When my husband and I got married, he brought with him a strong aversion to leftovers. I quickly cured him of that.
Here are my favorite ways to use up leftovers:
- If there’s enough for another meal, throw it in a labeled Ziploc freezer bag, lay it flat in the freezer until solid, then line it up filing-cabinet style in your freezer. Like so.As a side note, my very favorite meals to freeze include: Indian food (meat and sauce), Chili, Chicken (Our family doesn’t eat an entire chicken from Costco so I shred up the rest, pop it in a freezer bag and save it to make something else another day), meaty spaghetti sauce, and pulled pork (or chicken, or beef). It is delightful to thumb through my freezer filing cabinet on a busy day, pop the leftovers in a crockpot and only have to worry about whipping up a vegetable or grain to accompany it.
- Stow it in a clear container in the fridge and enjoy it for lunch another day. Store them at eye level so they don’t disappear into the dark abyss. If your leftovers start to pile up, designate one night of the week “leftover night” and have each of the kids pick out his/her favorite to reheat for a hodge podge dinner. Everyone gets what they want. It’s almost like eating at a restaurant. Almost.
- Plan a meal around it. Put the right side of your brain to work and come up with another way to use up what’s left behind. For instance, when we have taco salad for dinner, I invariably end up with extra lettuce and cheese. So the next morning I sprinkle all of that cheese on scrambled eggs for the kids’ breakfast and throw some grilled chicken strips(frozen leftovers, naturally) on the lettuce for a lunch salad. Or I might use the cheese to make quesadillas and the lettuce to pull together a Caesar salad to go with pasta that night. The possibilities are endless but you’ve got to get creative. Or just google recipes that use up leftover ingredients.
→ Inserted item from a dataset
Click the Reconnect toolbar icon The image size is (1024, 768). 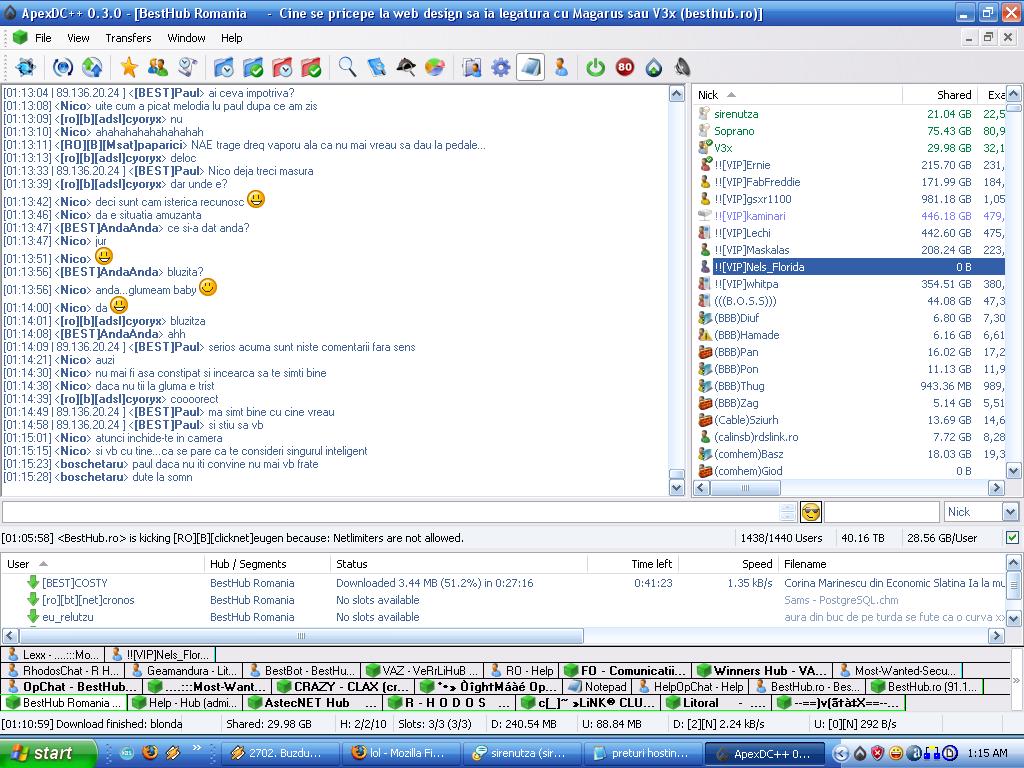tap(63, 67)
One of these days I’ll get around to posting some of my faves. Until then, get your own creative juices flowing so you don’t have to guilt your kids into eating more than they want by telling them about the starving kids in Africa. Because, while guilt trips might be effective, they aren’t necessarily the best course of action for weight management, or for saving your wallet, or for showing gratitude for the abundance we enjoy. Or for learning compassion for the starving kids in Africa, for that matter. So yeah. Leftovers for the win.